• _Provided data_:
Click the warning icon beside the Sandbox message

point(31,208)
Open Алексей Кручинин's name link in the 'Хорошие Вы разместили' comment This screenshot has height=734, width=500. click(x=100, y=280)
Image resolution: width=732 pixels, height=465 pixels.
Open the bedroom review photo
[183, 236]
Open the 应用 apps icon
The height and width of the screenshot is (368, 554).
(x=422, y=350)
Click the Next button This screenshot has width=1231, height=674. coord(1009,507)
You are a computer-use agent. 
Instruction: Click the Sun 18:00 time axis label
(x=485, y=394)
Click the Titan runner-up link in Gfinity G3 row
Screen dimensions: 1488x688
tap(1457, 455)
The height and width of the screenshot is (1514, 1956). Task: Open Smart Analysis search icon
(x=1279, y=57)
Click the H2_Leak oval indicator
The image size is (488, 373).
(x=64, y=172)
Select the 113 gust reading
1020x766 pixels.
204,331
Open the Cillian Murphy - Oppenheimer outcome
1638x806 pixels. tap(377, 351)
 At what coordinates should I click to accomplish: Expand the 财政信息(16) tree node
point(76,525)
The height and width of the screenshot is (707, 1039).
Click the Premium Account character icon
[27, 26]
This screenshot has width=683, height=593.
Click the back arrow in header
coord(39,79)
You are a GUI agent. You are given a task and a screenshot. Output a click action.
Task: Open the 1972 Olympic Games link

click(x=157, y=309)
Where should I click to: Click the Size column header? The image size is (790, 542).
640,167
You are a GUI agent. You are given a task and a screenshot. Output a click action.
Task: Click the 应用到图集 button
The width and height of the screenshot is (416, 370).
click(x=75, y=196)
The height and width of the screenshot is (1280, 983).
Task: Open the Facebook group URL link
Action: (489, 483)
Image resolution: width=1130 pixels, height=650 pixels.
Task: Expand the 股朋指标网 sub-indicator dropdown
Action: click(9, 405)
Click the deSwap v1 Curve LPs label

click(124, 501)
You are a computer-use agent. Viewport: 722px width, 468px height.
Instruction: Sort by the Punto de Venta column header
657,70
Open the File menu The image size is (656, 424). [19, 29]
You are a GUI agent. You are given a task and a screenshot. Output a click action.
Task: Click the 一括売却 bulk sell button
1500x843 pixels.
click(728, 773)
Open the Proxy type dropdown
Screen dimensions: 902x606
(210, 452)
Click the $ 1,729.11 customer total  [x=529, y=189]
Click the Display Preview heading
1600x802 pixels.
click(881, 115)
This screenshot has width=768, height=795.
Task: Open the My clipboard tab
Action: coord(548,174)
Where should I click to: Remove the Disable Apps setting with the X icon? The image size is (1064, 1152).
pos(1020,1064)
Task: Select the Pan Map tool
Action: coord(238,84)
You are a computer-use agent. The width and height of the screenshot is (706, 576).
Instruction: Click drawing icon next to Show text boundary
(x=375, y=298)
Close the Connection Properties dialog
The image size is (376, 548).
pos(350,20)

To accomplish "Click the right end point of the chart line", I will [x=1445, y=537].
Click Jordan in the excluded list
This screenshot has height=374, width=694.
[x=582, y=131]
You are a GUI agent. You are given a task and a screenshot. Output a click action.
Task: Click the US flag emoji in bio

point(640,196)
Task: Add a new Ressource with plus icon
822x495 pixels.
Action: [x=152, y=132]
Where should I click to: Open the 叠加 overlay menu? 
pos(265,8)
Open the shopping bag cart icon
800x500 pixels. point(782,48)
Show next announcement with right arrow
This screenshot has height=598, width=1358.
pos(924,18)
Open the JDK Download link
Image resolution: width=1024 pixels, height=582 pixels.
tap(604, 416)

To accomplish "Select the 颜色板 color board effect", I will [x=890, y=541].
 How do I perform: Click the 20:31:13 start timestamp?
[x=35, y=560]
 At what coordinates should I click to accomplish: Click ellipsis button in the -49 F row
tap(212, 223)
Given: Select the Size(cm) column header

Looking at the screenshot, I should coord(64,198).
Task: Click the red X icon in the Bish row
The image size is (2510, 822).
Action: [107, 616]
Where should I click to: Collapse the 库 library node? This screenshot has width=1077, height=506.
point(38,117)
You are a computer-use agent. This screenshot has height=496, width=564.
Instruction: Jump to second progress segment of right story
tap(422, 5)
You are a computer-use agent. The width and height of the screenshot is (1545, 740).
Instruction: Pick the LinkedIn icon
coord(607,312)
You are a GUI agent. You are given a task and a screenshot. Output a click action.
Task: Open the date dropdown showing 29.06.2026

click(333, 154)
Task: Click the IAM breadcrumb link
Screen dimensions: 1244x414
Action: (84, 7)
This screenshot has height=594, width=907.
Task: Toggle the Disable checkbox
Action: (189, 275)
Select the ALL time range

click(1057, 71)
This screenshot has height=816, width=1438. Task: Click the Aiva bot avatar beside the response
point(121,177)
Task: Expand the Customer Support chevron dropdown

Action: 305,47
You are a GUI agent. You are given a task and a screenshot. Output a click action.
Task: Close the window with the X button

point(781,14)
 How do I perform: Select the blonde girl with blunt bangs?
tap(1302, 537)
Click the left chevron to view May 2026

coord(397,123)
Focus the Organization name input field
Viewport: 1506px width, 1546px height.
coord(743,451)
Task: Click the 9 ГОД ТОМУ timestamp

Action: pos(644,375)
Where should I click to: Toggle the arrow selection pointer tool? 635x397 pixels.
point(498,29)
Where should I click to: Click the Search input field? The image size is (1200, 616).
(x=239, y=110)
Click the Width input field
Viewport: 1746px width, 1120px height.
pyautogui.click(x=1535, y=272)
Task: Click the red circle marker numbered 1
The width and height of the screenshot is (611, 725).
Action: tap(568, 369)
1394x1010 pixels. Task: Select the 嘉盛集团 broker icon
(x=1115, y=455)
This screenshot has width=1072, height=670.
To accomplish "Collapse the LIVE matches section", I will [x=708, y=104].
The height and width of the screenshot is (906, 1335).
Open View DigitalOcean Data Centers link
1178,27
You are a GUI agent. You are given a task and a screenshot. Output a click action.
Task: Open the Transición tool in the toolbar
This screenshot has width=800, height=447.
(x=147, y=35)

• _Work order_: With nothing left out, transcribe the records above exactly.

• _Answer for this exercise_:
Click the warning icon beside the Sandbox message

point(31,208)
Open Алексей Кручинин's name link in the 'Хорошие Вы разместили' comment This screenshot has height=734, width=500. click(x=100, y=280)
Image resolution: width=732 pixels, height=465 pixels.
Open the bedroom review photo
[183, 236]
Open the 应用 apps icon
The height and width of the screenshot is (368, 554).
(x=422, y=350)
Click the Next button This screenshot has width=1231, height=674. coord(1009,507)
You are a computer-use agent. 
Instruction: Click the Sun 18:00 time axis label
(x=485, y=394)
Click the Titan runner-up link in Gfinity G3 row
Screen dimensions: 1488x688
tap(1457, 455)
The height and width of the screenshot is (1514, 1956). Task: Open Smart Analysis search icon
(x=1279, y=57)
Click the H2_Leak oval indicator
The image size is (488, 373).
(x=64, y=172)
Select the 113 gust reading
1020x766 pixels.
204,331
Open the Cillian Murphy - Oppenheimer outcome
1638x806 pixels. tap(377, 351)
 At what coordinates should I click to accomplish: Expand the 财政信息(16) tree node
point(76,525)
The height and width of the screenshot is (707, 1039).
Click the Premium Account character icon
[27, 26]
This screenshot has width=683, height=593.
Click the back arrow in header
coord(39,79)
You are a GUI agent. You are given a task and a screenshot. Output a click action.
Task: Open the 1972 Olympic Games link

click(x=157, y=309)
Where should I click to: Click the Size column header? The image size is (790, 542).
640,167
You are a GUI agent. You are given a task and a screenshot. Output a click action.
Task: Click the 应用到图集 button
The width and height of the screenshot is (416, 370).
click(x=75, y=196)
The height and width of the screenshot is (1280, 983).
Task: Open the Facebook group URL link
Action: (489, 483)
Image resolution: width=1130 pixels, height=650 pixels.
Task: Expand the 股朋指标网 sub-indicator dropdown
Action: click(9, 405)
Click the deSwap v1 Curve LPs label

click(124, 501)
You are a computer-use agent. Viewport: 722px width, 468px height.
Instruction: Sort by the Punto de Venta column header
657,70
Open the File menu The image size is (656, 424). [19, 29]
You are a GUI agent. You are given a task and a screenshot. Output a click action.
Task: Click the 一括売却 bulk sell button
1500x843 pixels.
click(728, 773)
Open the Proxy type dropdown
Screen dimensions: 902x606
(210, 452)
Click the $ 1,729.11 customer total  [x=529, y=189]
Click the Display Preview heading
1600x802 pixels.
click(881, 115)
This screenshot has width=768, height=795.
Task: Open the My clipboard tab
Action: coord(548,174)
Where should I click to: Remove the Disable Apps setting with the X icon? The image size is (1064, 1152).
pos(1020,1064)
Task: Select the Pan Map tool
Action: coord(238,84)
You are a computer-use agent. The width and height of the screenshot is (706, 576).
Instruction: Click drawing icon next to Show text boundary
(x=375, y=298)
Close the Connection Properties dialog
The image size is (376, 548).
pos(350,20)

To accomplish "Click the right end point of the chart line", I will [x=1445, y=537].
Click Jordan in the excluded list
This screenshot has height=374, width=694.
[x=582, y=131]
You are a GUI agent. You are given a task and a screenshot. Output a click action.
Task: Click the US flag emoji in bio

point(640,196)
Task: Add a new Ressource with plus icon
822x495 pixels.
Action: [x=152, y=132]
Where should I click to: Open the 叠加 overlay menu? 
pos(265,8)
Open the shopping bag cart icon
800x500 pixels. point(782,48)
Show next announcement with right arrow
This screenshot has height=598, width=1358.
pos(924,18)
Open the JDK Download link
Image resolution: width=1024 pixels, height=582 pixels.
tap(604, 416)

To accomplish "Select the 颜色板 color board effect", I will [x=890, y=541].
 How do I perform: Click the 20:31:13 start timestamp?
[x=35, y=560]
 At what coordinates should I click to accomplish: Click ellipsis button in the -49 F row
tap(212, 223)
Given: Select the Size(cm) column header

Looking at the screenshot, I should coord(64,198).
Task: Click the red X icon in the Bish row
The image size is (2510, 822).
Action: [107, 616]
Where should I click to: Collapse the 库 library node? This screenshot has width=1077, height=506.
point(38,117)
You are a computer-use agent. This screenshot has height=496, width=564.
Instruction: Jump to second progress segment of right story
tap(422, 5)
You are a computer-use agent. The width and height of the screenshot is (1545, 740).
Instruction: Pick the LinkedIn icon
coord(607,312)
You are a GUI agent. You are given a task and a screenshot. Output a click action.
Task: Open the date dropdown showing 29.06.2026

click(333, 154)
Task: Click the IAM breadcrumb link
Screen dimensions: 1244x414
Action: (84, 7)
This screenshot has height=594, width=907.
Task: Toggle the Disable checkbox
Action: (189, 275)
Select the ALL time range

click(1057, 71)
This screenshot has height=816, width=1438. Task: Click the Aiva bot avatar beside the response
point(121,177)
Task: Expand the Customer Support chevron dropdown

Action: 305,47
You are a GUI agent. You are given a task and a screenshot. Output a click action.
Task: Close the window with the X button

point(781,14)
 How do I perform: Select the blonde girl with blunt bangs?
tap(1302, 537)
Click the left chevron to view May 2026

coord(397,123)
Focus the Organization name input field
Viewport: 1506px width, 1546px height.
coord(743,451)
Task: Click the 9 ГОД ТОМУ timestamp

Action: pos(644,375)
Where should I click to: Toggle the arrow selection pointer tool? 635x397 pixels.
point(498,29)
Where should I click to: Click the Search input field? The image size is (1200, 616).
(x=239, y=110)
Click the Width input field
Viewport: 1746px width, 1120px height.
pyautogui.click(x=1535, y=272)
Task: Click the red circle marker numbered 1
The width and height of the screenshot is (611, 725).
Action: tap(568, 369)
1394x1010 pixels. Task: Select the 嘉盛集团 broker icon
(x=1115, y=455)
This screenshot has width=1072, height=670.
To accomplish "Collapse the LIVE matches section", I will [x=708, y=104].
The height and width of the screenshot is (906, 1335).
Open View DigitalOcean Data Centers link
1178,27
You are a GUI agent. You are given a task and a screenshot. Output a click action.
Task: Open the Transición tool in the toolbar
This screenshot has width=800, height=447.
(x=147, y=35)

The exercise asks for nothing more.